What is expected.
Please set down the records below exactly as they appear.

--- Stored data ---

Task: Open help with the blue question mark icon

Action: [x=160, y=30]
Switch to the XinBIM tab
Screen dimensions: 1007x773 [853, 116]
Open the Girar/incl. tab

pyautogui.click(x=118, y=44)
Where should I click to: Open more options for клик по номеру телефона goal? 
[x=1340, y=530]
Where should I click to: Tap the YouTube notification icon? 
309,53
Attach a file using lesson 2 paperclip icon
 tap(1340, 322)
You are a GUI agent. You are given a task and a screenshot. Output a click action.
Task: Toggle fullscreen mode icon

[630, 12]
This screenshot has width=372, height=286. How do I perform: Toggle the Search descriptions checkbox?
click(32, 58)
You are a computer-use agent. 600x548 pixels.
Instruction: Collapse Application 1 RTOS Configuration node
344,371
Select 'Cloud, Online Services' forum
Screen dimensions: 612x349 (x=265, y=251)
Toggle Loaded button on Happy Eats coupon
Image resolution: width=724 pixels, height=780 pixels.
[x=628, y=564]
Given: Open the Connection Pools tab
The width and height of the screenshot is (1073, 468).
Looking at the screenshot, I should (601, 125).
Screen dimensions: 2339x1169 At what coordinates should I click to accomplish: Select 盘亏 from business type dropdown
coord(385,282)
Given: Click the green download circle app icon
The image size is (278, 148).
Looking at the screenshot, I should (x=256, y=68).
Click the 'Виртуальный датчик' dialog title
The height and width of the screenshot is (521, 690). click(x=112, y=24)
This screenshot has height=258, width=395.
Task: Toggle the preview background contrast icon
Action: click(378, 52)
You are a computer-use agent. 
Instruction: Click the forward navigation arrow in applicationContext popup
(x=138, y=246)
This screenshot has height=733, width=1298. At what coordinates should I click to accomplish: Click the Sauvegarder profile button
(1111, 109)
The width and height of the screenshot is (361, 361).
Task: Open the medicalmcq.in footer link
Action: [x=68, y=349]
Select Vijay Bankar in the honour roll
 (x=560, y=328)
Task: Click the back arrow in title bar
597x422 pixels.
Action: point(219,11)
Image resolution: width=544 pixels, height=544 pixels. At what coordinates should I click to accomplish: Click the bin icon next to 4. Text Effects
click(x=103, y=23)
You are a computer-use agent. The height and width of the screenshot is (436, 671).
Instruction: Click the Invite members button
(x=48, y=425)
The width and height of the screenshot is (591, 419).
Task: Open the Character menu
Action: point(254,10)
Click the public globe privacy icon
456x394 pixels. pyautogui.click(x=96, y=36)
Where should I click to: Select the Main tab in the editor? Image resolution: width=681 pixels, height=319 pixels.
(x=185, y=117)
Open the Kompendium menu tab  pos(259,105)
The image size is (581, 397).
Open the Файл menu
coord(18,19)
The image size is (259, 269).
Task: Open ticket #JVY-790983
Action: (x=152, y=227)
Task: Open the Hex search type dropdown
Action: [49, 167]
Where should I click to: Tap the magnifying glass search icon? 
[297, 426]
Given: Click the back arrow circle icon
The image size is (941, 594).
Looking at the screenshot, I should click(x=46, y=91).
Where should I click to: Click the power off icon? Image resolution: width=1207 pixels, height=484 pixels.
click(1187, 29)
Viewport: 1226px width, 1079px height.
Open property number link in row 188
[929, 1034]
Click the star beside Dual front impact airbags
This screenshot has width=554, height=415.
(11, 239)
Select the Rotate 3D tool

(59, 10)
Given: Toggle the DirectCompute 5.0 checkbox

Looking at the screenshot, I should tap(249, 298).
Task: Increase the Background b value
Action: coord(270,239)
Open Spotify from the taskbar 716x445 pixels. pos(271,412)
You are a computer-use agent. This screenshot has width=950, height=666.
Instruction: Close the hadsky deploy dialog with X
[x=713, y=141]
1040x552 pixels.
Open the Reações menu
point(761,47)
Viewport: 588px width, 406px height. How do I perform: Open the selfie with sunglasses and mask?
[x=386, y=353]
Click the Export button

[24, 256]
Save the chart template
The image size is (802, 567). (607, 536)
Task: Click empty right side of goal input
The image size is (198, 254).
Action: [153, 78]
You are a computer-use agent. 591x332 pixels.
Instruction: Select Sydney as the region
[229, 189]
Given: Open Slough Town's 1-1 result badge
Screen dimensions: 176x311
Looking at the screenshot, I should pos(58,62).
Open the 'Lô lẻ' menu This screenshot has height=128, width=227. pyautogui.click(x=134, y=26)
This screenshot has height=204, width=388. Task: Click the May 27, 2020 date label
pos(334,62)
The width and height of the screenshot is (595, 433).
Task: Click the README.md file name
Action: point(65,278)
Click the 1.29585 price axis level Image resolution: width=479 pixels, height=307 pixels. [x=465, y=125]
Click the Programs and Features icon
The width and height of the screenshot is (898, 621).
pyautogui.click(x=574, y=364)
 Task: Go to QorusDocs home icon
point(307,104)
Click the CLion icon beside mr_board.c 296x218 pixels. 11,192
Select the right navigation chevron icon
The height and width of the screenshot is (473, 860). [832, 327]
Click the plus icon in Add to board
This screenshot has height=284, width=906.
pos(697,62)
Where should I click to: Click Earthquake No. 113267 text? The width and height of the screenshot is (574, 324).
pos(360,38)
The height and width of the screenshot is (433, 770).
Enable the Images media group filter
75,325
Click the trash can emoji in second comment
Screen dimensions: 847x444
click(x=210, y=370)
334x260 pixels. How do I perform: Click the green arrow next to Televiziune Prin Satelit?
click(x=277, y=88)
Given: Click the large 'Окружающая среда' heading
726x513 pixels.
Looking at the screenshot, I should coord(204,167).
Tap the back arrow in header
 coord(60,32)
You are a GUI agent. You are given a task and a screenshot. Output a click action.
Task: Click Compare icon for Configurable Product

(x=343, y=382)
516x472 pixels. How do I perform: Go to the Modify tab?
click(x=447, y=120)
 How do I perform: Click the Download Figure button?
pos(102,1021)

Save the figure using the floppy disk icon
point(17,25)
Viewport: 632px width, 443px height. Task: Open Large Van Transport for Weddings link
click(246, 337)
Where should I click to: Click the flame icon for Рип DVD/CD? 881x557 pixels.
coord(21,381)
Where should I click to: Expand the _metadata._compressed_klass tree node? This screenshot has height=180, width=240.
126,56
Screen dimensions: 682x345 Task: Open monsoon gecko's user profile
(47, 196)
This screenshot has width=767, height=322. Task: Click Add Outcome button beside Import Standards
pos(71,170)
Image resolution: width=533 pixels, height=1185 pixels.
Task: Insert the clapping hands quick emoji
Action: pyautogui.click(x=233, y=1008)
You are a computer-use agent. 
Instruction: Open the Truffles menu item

---

Exercise response.
Task: Open help with the blue question mark icon

Action: [x=160, y=30]
Switch to the XinBIM tab
Screen dimensions: 1007x773 [853, 116]
Open the Girar/incl. tab

pyautogui.click(x=118, y=44)
Where should I click to: Open more options for клик по номеру телефона goal? 
[x=1340, y=530]
Where should I click to: Tap the YouTube notification icon? 
309,53
Attach a file using lesson 2 paperclip icon
 tap(1340, 322)
You are a GUI agent. You are given a task and a screenshot. Output a click action.
Task: Toggle fullscreen mode icon

[630, 12]
This screenshot has width=372, height=286. How do I perform: Toggle the Search descriptions checkbox?
click(32, 58)
You are a computer-use agent. 600x548 pixels.
Instruction: Collapse Application 1 RTOS Configuration node
344,371
Select 'Cloud, Online Services' forum
Screen dimensions: 612x349 (x=265, y=251)
Toggle Loaded button on Happy Eats coupon
Image resolution: width=724 pixels, height=780 pixels.
[x=628, y=564]
Given: Open the Connection Pools tab
The width and height of the screenshot is (1073, 468).
Looking at the screenshot, I should (601, 125).
Screen dimensions: 2339x1169 At what coordinates should I click to accomplish: Select 盘亏 from business type dropdown
coord(385,282)
Given: Click the green download circle app icon
The image size is (278, 148).
Looking at the screenshot, I should (x=256, y=68).
Click the 'Виртуальный датчик' dialog title
The height and width of the screenshot is (521, 690). click(x=112, y=24)
This screenshot has height=258, width=395.
Task: Toggle the preview background contrast icon
Action: click(378, 52)
You are a computer-use agent. 
Instruction: Click the forward navigation arrow in applicationContext popup
(x=138, y=246)
This screenshot has height=733, width=1298. At what coordinates should I click to accomplish: Click the Sauvegarder profile button
(1111, 109)
The width and height of the screenshot is (361, 361).
Task: Open the medicalmcq.in footer link
Action: [x=68, y=349]
Select Vijay Bankar in the honour roll
 (x=560, y=328)
Task: Click the back arrow in title bar
597x422 pixels.
Action: point(219,11)
Image resolution: width=544 pixels, height=544 pixels. At what coordinates should I click to accomplish: Click the bin icon next to 4. Text Effects
click(x=103, y=23)
You are a computer-use agent. The height and width of the screenshot is (436, 671).
Instruction: Click the Invite members button
(x=48, y=425)
The width and height of the screenshot is (591, 419).
Task: Open the Character menu
Action: point(254,10)
Click the public globe privacy icon
456x394 pixels. pyautogui.click(x=96, y=36)
Where should I click to: Select the Main tab in the editor? Image resolution: width=681 pixels, height=319 pixels.
(x=185, y=117)
Open the Kompendium menu tab  pos(259,105)
The image size is (581, 397).
Open the Файл menu
coord(18,19)
The image size is (259, 269).
Task: Open ticket #JVY-790983
Action: (x=152, y=227)
Task: Open the Hex search type dropdown
Action: [49, 167]
Where should I click to: Tap the magnifying glass search icon? 
[297, 426]
Given: Click the back arrow circle icon
The image size is (941, 594).
Looking at the screenshot, I should click(x=46, y=91).
Where should I click to: Click the power off icon? Image resolution: width=1207 pixels, height=484 pixels.
click(1187, 29)
Viewport: 1226px width, 1079px height.
Open property number link in row 188
[929, 1034]
Click the star beside Dual front impact airbags
This screenshot has width=554, height=415.
(11, 239)
Select the Rotate 3D tool

(59, 10)
Given: Toggle the DirectCompute 5.0 checkbox

Looking at the screenshot, I should tap(249, 298).
Task: Increase the Background b value
Action: coord(270,239)
Open Spotify from the taskbar 716x445 pixels. pos(271,412)
You are a computer-use agent. This screenshot has width=950, height=666.
Instruction: Close the hadsky deploy dialog with X
[x=713, y=141]
1040x552 pixels.
Open the Reações menu
point(761,47)
Viewport: 588px width, 406px height. How do I perform: Open the selfie with sunglasses and mask?
[x=386, y=353]
Click the Export button

[24, 256]
Save the chart template
The image size is (802, 567). (607, 536)
Task: Click empty right side of goal input
The image size is (198, 254).
Action: [153, 78]
You are a computer-use agent. 591x332 pixels.
Instruction: Select Sydney as the region
[229, 189]
Given: Open Slough Town's 1-1 result badge
Screen dimensions: 176x311
Looking at the screenshot, I should pos(58,62).
Open the 'Lô lẻ' menu This screenshot has height=128, width=227. pyautogui.click(x=134, y=26)
This screenshot has height=204, width=388. Task: Click the May 27, 2020 date label
pos(334,62)
The width and height of the screenshot is (595, 433).
Task: Click the README.md file name
Action: point(65,278)
Click the 1.29585 price axis level Image resolution: width=479 pixels, height=307 pixels. [x=465, y=125]
Click the Programs and Features icon
The width and height of the screenshot is (898, 621).
pyautogui.click(x=574, y=364)
 Task: Go to QorusDocs home icon
point(307,104)
Click the CLion icon beside mr_board.c 296x218 pixels. 11,192
Select the right navigation chevron icon
The height and width of the screenshot is (473, 860). [832, 327]
Click the plus icon in Add to board
This screenshot has height=284, width=906.
pos(697,62)
Where should I click to: Click Earthquake No. 113267 text? The width and height of the screenshot is (574, 324).
pos(360,38)
The height and width of the screenshot is (433, 770).
Enable the Images media group filter
75,325
Click the trash can emoji in second comment
Screen dimensions: 847x444
click(x=210, y=370)
334x260 pixels. How do I perform: Click the green arrow next to Televiziune Prin Satelit?
click(x=277, y=88)
Given: Click the large 'Окружающая среда' heading
726x513 pixels.
Looking at the screenshot, I should coord(204,167).
Tap the back arrow in header
 coord(60,32)
You are a GUI agent. You are given a task and a screenshot. Output a click action.
Task: Click Compare icon for Configurable Product

(x=343, y=382)
516x472 pixels. How do I perform: Go to the Modify tab?
click(x=447, y=120)
 How do I perform: Click the Download Figure button?
pos(102,1021)

Save the figure using the floppy disk icon
point(17,25)
Viewport: 632px width, 443px height. Task: Open Large Van Transport for Weddings link
click(246, 337)
Where should I click to: Click the flame icon for Рип DVD/CD? 881x557 pixels.
coord(21,381)
Where should I click to: Expand the _metadata._compressed_klass tree node? This screenshot has height=180, width=240.
126,56
Screen dimensions: 682x345 Task: Open monsoon gecko's user profile
(47, 196)
This screenshot has width=767, height=322. Task: Click Add Outcome button beside Import Standards
pos(71,170)
Image resolution: width=533 pixels, height=1185 pixels.
Task: Insert the clapping hands quick emoji
Action: pyautogui.click(x=233, y=1008)
You are a computer-use agent. 
Instruction: Open the Truffles menu item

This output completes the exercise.